David Barrosse is the founder and CEO of Capstone, a global policy analysis firm for corporate and investor clients. Back in 2015, when he picked up a copy of Tetlock’s Superforecasting, he was, to his surprise, impressed. “It has always stuck out to me that in the global securities research industry, which is a multibillion-dollar industry and covers every investment bank all over the globe, not one of them focuses on the accuracy of their predictions,” says Barrosse. “They don’t track it. They don’t talk about it. And 99 percent of them will not put a number on it.”
At first he passed the book around to his firm’s employees and sent five or six analysts to Good Judgment’s workshops to get the ideas in the bloodstream. But then he wondered what it would look like to radically change Capstone’s predictions systems, both inside the company and for its clients. To explore that, last year he hired Good Judgment to come in and design a training for all the analysts. “There was a lot of resistance and trepidation at first,” says Cordell Eddings, Capstone’s supervisory analyst, who is heading up the project. “But the training helped give people the tools to do it right. And across the firm, people ended up buying in wholeheartedly.”

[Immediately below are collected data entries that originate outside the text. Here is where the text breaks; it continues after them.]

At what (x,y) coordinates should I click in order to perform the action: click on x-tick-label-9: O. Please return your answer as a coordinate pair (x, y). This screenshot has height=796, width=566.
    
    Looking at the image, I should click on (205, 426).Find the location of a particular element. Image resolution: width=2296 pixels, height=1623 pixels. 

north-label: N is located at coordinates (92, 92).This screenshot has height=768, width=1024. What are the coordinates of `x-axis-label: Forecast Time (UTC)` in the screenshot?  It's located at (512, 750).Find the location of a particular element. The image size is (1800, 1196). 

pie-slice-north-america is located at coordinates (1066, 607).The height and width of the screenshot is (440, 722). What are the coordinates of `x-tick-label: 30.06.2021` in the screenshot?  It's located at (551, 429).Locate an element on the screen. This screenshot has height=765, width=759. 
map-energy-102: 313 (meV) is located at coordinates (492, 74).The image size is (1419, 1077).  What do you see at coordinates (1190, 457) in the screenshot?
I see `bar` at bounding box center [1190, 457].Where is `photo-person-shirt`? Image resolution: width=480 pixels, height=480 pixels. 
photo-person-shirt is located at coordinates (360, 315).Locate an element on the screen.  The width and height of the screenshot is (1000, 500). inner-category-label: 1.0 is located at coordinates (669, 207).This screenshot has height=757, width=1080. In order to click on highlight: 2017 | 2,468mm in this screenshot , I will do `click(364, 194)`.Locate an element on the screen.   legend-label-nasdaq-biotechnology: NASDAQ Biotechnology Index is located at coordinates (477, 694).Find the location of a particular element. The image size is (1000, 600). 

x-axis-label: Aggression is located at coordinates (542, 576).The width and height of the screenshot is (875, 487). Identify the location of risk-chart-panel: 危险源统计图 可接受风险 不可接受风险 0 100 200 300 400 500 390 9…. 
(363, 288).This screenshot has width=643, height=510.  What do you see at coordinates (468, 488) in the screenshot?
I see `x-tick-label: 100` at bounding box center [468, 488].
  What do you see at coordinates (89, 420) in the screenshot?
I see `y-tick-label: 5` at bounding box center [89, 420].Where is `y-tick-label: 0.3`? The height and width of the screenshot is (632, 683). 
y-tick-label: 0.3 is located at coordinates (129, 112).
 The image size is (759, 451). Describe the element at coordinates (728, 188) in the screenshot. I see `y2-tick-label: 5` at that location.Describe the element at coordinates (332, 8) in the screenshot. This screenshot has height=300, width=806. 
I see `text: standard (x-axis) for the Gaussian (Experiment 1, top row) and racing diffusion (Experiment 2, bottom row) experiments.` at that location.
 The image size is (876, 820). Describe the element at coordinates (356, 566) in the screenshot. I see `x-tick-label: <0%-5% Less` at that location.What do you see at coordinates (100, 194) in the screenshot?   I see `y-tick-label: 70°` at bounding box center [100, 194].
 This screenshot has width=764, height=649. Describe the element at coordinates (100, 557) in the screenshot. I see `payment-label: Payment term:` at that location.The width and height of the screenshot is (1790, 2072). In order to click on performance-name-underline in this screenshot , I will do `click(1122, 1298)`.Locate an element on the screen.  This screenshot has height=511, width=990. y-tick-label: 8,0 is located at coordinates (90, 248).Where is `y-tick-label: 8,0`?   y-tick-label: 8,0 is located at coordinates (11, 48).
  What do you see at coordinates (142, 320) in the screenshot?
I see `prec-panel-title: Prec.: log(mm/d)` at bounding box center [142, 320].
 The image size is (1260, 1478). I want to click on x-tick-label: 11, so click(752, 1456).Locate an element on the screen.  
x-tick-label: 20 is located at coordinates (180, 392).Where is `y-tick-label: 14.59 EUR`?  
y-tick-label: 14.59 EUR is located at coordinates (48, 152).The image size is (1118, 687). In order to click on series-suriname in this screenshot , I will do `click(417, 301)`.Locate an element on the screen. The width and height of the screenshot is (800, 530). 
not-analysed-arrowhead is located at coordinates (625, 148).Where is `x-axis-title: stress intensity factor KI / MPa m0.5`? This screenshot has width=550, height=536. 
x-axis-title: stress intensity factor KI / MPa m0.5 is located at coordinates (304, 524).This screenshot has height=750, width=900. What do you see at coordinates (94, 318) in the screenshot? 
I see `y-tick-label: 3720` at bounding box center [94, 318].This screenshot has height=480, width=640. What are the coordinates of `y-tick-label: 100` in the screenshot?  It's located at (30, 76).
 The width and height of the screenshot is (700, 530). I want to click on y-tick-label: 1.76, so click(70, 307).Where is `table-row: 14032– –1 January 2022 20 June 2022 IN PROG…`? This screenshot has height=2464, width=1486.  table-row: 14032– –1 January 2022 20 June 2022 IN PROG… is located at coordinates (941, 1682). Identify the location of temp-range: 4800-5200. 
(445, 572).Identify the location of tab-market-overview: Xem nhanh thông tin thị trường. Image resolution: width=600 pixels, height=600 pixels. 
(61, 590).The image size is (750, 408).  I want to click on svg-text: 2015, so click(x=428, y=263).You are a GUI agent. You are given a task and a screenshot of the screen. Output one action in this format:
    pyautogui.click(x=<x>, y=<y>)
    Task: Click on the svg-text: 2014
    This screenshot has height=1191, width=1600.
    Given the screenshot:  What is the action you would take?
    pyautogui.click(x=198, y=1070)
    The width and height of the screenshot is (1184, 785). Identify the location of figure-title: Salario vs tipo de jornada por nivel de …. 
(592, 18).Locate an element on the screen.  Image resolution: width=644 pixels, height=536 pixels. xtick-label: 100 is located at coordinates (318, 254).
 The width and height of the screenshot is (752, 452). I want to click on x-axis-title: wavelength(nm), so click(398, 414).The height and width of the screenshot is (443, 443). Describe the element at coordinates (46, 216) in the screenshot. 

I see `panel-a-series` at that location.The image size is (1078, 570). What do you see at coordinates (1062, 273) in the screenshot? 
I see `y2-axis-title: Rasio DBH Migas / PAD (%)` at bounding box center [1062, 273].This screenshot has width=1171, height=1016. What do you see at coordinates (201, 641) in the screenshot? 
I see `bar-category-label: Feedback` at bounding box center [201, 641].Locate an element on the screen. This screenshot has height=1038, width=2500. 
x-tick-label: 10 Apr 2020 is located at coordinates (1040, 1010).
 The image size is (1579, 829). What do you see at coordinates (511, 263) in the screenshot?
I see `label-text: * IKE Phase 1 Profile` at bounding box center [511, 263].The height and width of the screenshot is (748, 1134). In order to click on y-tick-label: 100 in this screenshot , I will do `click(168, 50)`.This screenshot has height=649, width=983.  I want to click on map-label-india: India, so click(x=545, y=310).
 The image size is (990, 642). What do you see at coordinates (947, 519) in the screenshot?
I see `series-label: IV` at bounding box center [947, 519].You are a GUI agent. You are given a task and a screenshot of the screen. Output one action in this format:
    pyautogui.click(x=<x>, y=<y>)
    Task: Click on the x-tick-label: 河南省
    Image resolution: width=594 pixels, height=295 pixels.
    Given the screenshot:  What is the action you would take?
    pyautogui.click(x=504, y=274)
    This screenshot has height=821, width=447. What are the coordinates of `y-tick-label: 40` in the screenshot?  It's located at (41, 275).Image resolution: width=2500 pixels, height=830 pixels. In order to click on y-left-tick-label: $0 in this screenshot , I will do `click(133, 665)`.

It’s been a little more delicate to convince clients that they should change their prediction systems, “because they just think it’s utter bullshit,” says Barrosse. “Like, ‘How can you possibly know that it’s 67 percent?’ But it gives us an opportunity to talk about, ‘Maybe we started out with a 40 percent prediction and updated it so many times that it got to 67.’ And we debated internally, ‘Is this going to make us look like we’re bending with the wind?’ But even that is an opportunity to have a conversation with the client where we can say, ‘We’re telling you how things are changing based on information that’s coming in real time. We’re doing the homework, giving you a realistic dynamic prediction.’ Even if we’re not always right, it’s better to tell them, ‘We will be with you and stick our necks out and give you a probability in a distinct timeframe.’ ”
Barrosse now sees this as the competitive advantage of his company. And he is much more than 67 percent sure of it.